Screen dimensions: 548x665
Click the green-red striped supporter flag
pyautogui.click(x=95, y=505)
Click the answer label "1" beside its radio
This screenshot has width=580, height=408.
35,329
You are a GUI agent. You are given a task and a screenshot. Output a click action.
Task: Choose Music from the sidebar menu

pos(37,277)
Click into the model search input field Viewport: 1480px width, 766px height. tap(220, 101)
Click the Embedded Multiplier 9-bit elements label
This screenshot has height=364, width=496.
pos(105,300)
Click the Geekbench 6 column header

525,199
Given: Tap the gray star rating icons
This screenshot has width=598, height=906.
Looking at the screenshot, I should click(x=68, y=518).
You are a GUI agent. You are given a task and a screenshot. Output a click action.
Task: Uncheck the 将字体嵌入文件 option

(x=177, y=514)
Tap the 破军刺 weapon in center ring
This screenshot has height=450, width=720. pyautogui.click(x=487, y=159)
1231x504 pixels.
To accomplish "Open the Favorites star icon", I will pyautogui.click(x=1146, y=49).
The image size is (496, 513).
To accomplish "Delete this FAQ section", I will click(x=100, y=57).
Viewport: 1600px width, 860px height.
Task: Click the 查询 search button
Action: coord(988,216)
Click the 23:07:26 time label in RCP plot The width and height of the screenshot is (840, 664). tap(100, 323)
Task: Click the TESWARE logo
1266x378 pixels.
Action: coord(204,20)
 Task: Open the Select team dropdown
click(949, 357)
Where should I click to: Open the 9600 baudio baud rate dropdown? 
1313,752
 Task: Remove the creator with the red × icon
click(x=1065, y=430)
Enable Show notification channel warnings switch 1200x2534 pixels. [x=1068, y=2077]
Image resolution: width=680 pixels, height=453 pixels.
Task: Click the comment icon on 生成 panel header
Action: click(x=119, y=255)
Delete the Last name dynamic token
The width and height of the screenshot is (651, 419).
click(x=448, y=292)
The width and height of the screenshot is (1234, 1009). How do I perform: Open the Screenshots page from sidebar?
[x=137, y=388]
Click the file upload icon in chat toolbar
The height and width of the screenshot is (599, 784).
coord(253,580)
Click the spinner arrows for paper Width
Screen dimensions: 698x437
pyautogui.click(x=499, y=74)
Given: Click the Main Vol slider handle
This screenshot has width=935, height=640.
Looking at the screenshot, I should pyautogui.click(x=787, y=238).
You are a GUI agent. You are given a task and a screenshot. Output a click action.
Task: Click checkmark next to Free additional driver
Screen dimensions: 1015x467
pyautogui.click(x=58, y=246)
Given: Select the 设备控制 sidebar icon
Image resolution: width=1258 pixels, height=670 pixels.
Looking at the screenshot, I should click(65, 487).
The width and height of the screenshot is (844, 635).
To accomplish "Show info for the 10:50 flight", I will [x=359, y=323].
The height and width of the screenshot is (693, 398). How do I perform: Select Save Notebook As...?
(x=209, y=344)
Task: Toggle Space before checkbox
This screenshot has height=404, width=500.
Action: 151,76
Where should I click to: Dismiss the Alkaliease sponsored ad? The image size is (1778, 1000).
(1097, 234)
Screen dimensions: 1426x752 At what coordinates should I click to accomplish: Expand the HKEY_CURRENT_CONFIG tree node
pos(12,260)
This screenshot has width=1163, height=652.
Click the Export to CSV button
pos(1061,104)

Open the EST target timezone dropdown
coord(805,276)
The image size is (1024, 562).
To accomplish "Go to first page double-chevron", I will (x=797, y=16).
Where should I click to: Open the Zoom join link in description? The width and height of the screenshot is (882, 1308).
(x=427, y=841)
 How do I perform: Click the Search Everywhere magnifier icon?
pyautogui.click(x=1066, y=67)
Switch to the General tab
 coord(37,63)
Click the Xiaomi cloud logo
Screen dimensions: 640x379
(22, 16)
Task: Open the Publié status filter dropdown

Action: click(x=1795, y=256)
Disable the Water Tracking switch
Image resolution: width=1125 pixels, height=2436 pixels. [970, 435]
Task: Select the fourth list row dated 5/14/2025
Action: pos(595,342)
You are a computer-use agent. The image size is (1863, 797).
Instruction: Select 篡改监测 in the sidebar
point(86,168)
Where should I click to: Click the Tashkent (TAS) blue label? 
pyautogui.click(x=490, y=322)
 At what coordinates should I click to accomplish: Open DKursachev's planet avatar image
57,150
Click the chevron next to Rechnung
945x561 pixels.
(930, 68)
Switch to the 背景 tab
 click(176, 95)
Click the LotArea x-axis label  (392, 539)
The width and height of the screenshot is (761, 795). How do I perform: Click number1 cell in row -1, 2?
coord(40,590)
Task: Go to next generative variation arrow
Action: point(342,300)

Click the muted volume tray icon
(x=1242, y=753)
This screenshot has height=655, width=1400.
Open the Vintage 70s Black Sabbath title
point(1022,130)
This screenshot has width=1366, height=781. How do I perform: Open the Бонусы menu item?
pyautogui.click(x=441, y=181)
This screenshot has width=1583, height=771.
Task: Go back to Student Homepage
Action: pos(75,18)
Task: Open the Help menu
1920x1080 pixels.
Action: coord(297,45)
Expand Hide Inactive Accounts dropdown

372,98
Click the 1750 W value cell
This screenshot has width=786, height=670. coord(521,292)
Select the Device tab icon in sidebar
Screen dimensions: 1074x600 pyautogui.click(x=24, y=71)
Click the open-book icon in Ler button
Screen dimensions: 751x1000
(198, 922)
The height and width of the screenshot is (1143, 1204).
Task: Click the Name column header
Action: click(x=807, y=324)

- **WHAT THIS TASK INVOLVES**: Your answer should be the listing itself, repeated exactly.

- **RESULT**:
Screen dimensions: 548x665
Click the green-red striped supporter flag
pyautogui.click(x=95, y=505)
Click the answer label "1" beside its radio
This screenshot has width=580, height=408.
35,329
You are a GUI agent. You are given a task and a screenshot. Output a click action.
Task: Choose Music from the sidebar menu

pos(37,277)
Click into the model search input field Viewport: 1480px width, 766px height. tap(220, 101)
Click the Embedded Multiplier 9-bit elements label
This screenshot has height=364, width=496.
pos(105,300)
Click the Geekbench 6 column header

525,199
Given: Tap the gray star rating icons
This screenshot has width=598, height=906.
Looking at the screenshot, I should click(x=68, y=518).
You are a GUI agent. You are given a task and a screenshot. Output a click action.
Task: Uncheck the 将字体嵌入文件 option

(x=177, y=514)
Tap the 破军刺 weapon in center ring
This screenshot has height=450, width=720. pyautogui.click(x=487, y=159)
1231x504 pixels.
To accomplish "Open the Favorites star icon", I will pyautogui.click(x=1146, y=49).
The image size is (496, 513).
To accomplish "Delete this FAQ section", I will click(x=100, y=57).
Viewport: 1600px width, 860px height.
Task: Click the 查询 search button
Action: coord(988,216)
Click the 23:07:26 time label in RCP plot The width and height of the screenshot is (840, 664). tap(100, 323)
Task: Click the TESWARE logo
1266x378 pixels.
Action: coord(204,20)
 Task: Open the Select team dropdown
click(949, 357)
Where should I click to: Open the 9600 baudio baud rate dropdown? 
1313,752
 Task: Remove the creator with the red × icon
click(x=1065, y=430)
Enable Show notification channel warnings switch 1200x2534 pixels. [x=1068, y=2077]
Image resolution: width=680 pixels, height=453 pixels.
Task: Click the comment icon on 生成 panel header
Action: click(x=119, y=255)
Delete the Last name dynamic token
The width and height of the screenshot is (651, 419).
click(x=448, y=292)
The width and height of the screenshot is (1234, 1009). How do I perform: Open the Screenshots page from sidebar?
[x=137, y=388]
Click the file upload icon in chat toolbar
The height and width of the screenshot is (599, 784).
coord(253,580)
Click the spinner arrows for paper Width
Screen dimensions: 698x437
pyautogui.click(x=499, y=74)
Given: Click the Main Vol slider handle
This screenshot has width=935, height=640.
Looking at the screenshot, I should pyautogui.click(x=787, y=238).
You are a GUI agent. You are given a task and a screenshot. Output a click action.
Task: Click checkmark next to Free additional driver
Screen dimensions: 1015x467
pyautogui.click(x=58, y=246)
Given: Select the 设备控制 sidebar icon
Image resolution: width=1258 pixels, height=670 pixels.
Looking at the screenshot, I should click(65, 487).
The width and height of the screenshot is (844, 635).
To accomplish "Show info for the 10:50 flight", I will [x=359, y=323].
The height and width of the screenshot is (693, 398). How do I perform: Select Save Notebook As...?
(x=209, y=344)
Task: Toggle Space before checkbox
This screenshot has height=404, width=500.
Action: 151,76
Where should I click to: Dismiss the Alkaliease sponsored ad? The image size is (1778, 1000).
(1097, 234)
Screen dimensions: 1426x752 At what coordinates should I click to accomplish: Expand the HKEY_CURRENT_CONFIG tree node
pos(12,260)
This screenshot has width=1163, height=652.
Click the Export to CSV button
pos(1061,104)

Open the EST target timezone dropdown
coord(805,276)
The image size is (1024, 562).
To accomplish "Go to first page double-chevron", I will (x=797, y=16).
Where should I click to: Open the Zoom join link in description? The width and height of the screenshot is (882, 1308).
(x=427, y=841)
 How do I perform: Click the Search Everywhere magnifier icon?
pyautogui.click(x=1066, y=67)
Switch to the General tab
 coord(37,63)
Click the Xiaomi cloud logo
Screen dimensions: 640x379
(22, 16)
Task: Open the Publié status filter dropdown

Action: click(x=1795, y=256)
Disable the Water Tracking switch
Image resolution: width=1125 pixels, height=2436 pixels. [970, 435]
Task: Select the fourth list row dated 5/14/2025
Action: pos(595,342)
You are a computer-use agent. The image size is (1863, 797).
Instruction: Select 篡改监测 in the sidebar
point(86,168)
Where should I click to: Click the Tashkent (TAS) blue label? 
pyautogui.click(x=490, y=322)
 At what coordinates should I click to accomplish: Open DKursachev's planet avatar image
57,150
Click the chevron next to Rechnung
945x561 pixels.
(930, 68)
Switch to the 背景 tab
 click(176, 95)
Click the LotArea x-axis label  (392, 539)
The width and height of the screenshot is (761, 795). How do I perform: Click number1 cell in row -1, 2?
coord(40,590)
Task: Go to next generative variation arrow
Action: point(342,300)

Click the muted volume tray icon
(x=1242, y=753)
This screenshot has height=655, width=1400.
Open the Vintage 70s Black Sabbath title
point(1022,130)
This screenshot has width=1366, height=781. How do I perform: Open the Бонусы menu item?
pyautogui.click(x=441, y=181)
This screenshot has width=1583, height=771.
Task: Go back to Student Homepage
Action: pos(75,18)
Task: Open the Help menu
1920x1080 pixels.
Action: coord(297,45)
Expand Hide Inactive Accounts dropdown

372,98
Click the 1750 W value cell
This screenshot has width=786, height=670. coord(521,292)
Select the Device tab icon in sidebar
Screen dimensions: 1074x600 pyautogui.click(x=24, y=71)
Click the open-book icon in Ler button
Screen dimensions: 751x1000
(198, 922)
The height and width of the screenshot is (1143, 1204).
Task: Click the Name column header
Action: click(x=807, y=324)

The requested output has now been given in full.